===== PAGE EXTRACT =====

One day in early 2018, Peter Georgiopoulos woke up with no place in a shipping company for the first time in 25 years.
The man who once led five public shipowners saw his roles in dry bulk’s Genco Shipping & Trading, bunkering specialist Aegean Marine Petroleum and tanker owner Gener8 Maritime all disappear between the autumn of 2016 and the end of 2017.
The exile would not last, friends assured TradeWinds at the time. Yes, Georgiopoulos always had other irons in the fire, but they said shipping was in his blood. Not a matter of whether, just when and where.
As it turns out, the friends might have known him better than “Peter G” knew himself.
Georgiopoulos admitted in an on-stage interview with Scorpio Tankers president Robert Bugbee on Thursday that he thought he might be done with shipping at that point.
He was looking for the next big thing — a quest that led him to projects such as a green methanol plant and on-board carbon-emissions detectors — with no clear vision that there would be another act in mainstream shipping.
But that all changed by 2020 as Georgiopoulos and business partner Leo Vrondissis were laying the groundwork to acquire Dubai-based United Arab Chemical Carriers (UACC) in a deal ultimately disclosed in January 2021.
“I’m happy to be back in the business and I can’t even tell you why,” Georgiopoulos told Bugbee.
“There’s something about this business. I grew up in it. My father was a maritime lawyer. In the last year, I’ve bought another five ships. I guess I can’t help myself. I’m working on a lot of things. So no, this probably isn’t the end. It’s probably the middle.”
Georgiopoulos spoke with TradeWinds on the sidelines of Thursday’s Marine Money conference in Manhattan following his discussion with Bugbee and offered some insights on his current ventures.
Despite the tankers acquired in recent months, Georgiopoulos does not see himself on a mission to build up the former UACC fleet, which is now run by his Athens-based United Overseas Group (UOG).

===== EXTRACTED RECORDS =====

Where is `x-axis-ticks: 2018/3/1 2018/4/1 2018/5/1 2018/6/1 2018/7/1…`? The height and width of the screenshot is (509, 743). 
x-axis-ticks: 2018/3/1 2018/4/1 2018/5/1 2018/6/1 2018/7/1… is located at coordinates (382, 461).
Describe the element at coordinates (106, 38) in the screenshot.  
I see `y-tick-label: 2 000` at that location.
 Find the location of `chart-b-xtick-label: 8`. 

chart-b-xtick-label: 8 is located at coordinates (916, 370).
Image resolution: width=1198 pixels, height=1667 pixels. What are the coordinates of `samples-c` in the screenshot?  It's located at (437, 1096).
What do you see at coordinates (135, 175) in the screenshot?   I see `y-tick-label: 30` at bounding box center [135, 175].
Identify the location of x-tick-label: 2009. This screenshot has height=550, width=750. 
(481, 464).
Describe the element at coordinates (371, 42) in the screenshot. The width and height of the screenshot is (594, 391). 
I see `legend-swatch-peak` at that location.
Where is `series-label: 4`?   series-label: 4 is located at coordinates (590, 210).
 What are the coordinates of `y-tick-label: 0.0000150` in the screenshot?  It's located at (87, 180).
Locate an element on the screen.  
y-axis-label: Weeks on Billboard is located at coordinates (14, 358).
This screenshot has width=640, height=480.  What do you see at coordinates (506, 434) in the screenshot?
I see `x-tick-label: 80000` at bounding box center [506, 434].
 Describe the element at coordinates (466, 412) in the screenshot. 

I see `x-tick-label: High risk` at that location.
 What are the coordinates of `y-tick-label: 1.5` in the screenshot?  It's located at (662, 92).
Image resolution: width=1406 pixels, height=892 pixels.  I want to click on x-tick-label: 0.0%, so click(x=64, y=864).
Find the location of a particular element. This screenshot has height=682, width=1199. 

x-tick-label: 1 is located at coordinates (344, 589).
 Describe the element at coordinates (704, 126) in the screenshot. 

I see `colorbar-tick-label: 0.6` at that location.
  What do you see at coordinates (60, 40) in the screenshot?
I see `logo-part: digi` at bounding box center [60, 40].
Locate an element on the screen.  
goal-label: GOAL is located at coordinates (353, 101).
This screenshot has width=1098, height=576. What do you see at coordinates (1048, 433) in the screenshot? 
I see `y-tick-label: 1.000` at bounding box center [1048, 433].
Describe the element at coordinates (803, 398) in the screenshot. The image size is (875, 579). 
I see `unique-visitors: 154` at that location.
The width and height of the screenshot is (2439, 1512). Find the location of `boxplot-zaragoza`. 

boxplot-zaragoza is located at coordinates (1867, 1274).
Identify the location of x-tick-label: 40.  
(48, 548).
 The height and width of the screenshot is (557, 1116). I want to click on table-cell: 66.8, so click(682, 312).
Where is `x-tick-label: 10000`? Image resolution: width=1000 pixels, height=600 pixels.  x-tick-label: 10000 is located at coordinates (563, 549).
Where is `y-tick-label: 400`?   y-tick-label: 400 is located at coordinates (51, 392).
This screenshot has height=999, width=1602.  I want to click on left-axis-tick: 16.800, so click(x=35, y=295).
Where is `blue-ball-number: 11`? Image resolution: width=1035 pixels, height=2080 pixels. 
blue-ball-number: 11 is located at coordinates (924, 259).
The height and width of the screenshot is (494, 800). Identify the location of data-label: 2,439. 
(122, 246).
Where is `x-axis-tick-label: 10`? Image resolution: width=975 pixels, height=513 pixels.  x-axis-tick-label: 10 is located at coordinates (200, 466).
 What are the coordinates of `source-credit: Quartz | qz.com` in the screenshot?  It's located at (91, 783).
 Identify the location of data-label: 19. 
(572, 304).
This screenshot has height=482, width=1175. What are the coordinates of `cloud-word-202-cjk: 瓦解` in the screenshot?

=====

*TASKS*.
(a) In the article on Peter Georgiopoulos, rewrite the passage that begins at the words "Georgiopoulos admitted in" and stops after the words "in mainstream shipping.", changing "next big thing" to "next big opportunity".
(b) Extend the article about Peter Georgiopoulos's return to shipping, picking up after its final sentence.

*TASK RESULTS*.
(a)
Georgiopoulos admitted in an on-stage interview with Scorpio Tankers president Robert Bugbee on Thursday that he thought he might be done with shipping at that point.
He was looking for the next big opportunity — a quest that led him to projects such as a green methanol plant and on-board carbon-emissions detectors — with no clear vision that there would be another act in mainstream shipping.

(b)
“No, not necessarily,” Georgiopoulos said. “We’ve done some add-on acquisitions and we may do more, we may sell a few of the older ships — there’s no set plan right now. But there’s never been a set plan. It’s always take what the market gives us.”
Georgiopoulos also said he would consider expanding his shipping role outside of the UOG vehicle.
“Yeah, absolutely,” he said. “Again, if an opportunity came for instance in the dry bulk sector, we’d do it. Maybe within that company or maybe we set something new up. Or in any other sector. I’m just using that as an example.”
TradeWinds reported in January 2021 that Georgiopoulos and Vrondissis also are lead investors in a proposed methanol production plant in the US Gulf under development by Houston-based IGP Methanol. The plant would be built in Plaquemines Parish, Louisiana.
“The methanol plant is still in the very early stages,” Georgiopoulos said. “We’ve got the permits, we have the land, we have a lot of people interested in the off-take agreements and we’re working on all that, but it’s like a chicken and egg thing. In order to finance building the plant, you need the off-take agreement. The off-takers say, ‘well, we’d like to see a plant before we give you a contract’.”
Georgiopoulos, nonetheless, is satisfied with progress and expects management to secure financing soon.
The other pet project is what he says would be the first product to deliver real-time reporting of vessel sulphur and carbon emissions. Georgiopoulos revealed his work on the device in March 2021.
“It’s completely independent, self powered, self-communicating,” Georgiopoulos said. “It measures carbon and we can also measure methane slip. And then it can also determine that a ship has switched over from high-sulphur to low-sulphur fuel in an eco zone.”
The device will be provided free to shipowners, who will pay a daily fee for the data generated.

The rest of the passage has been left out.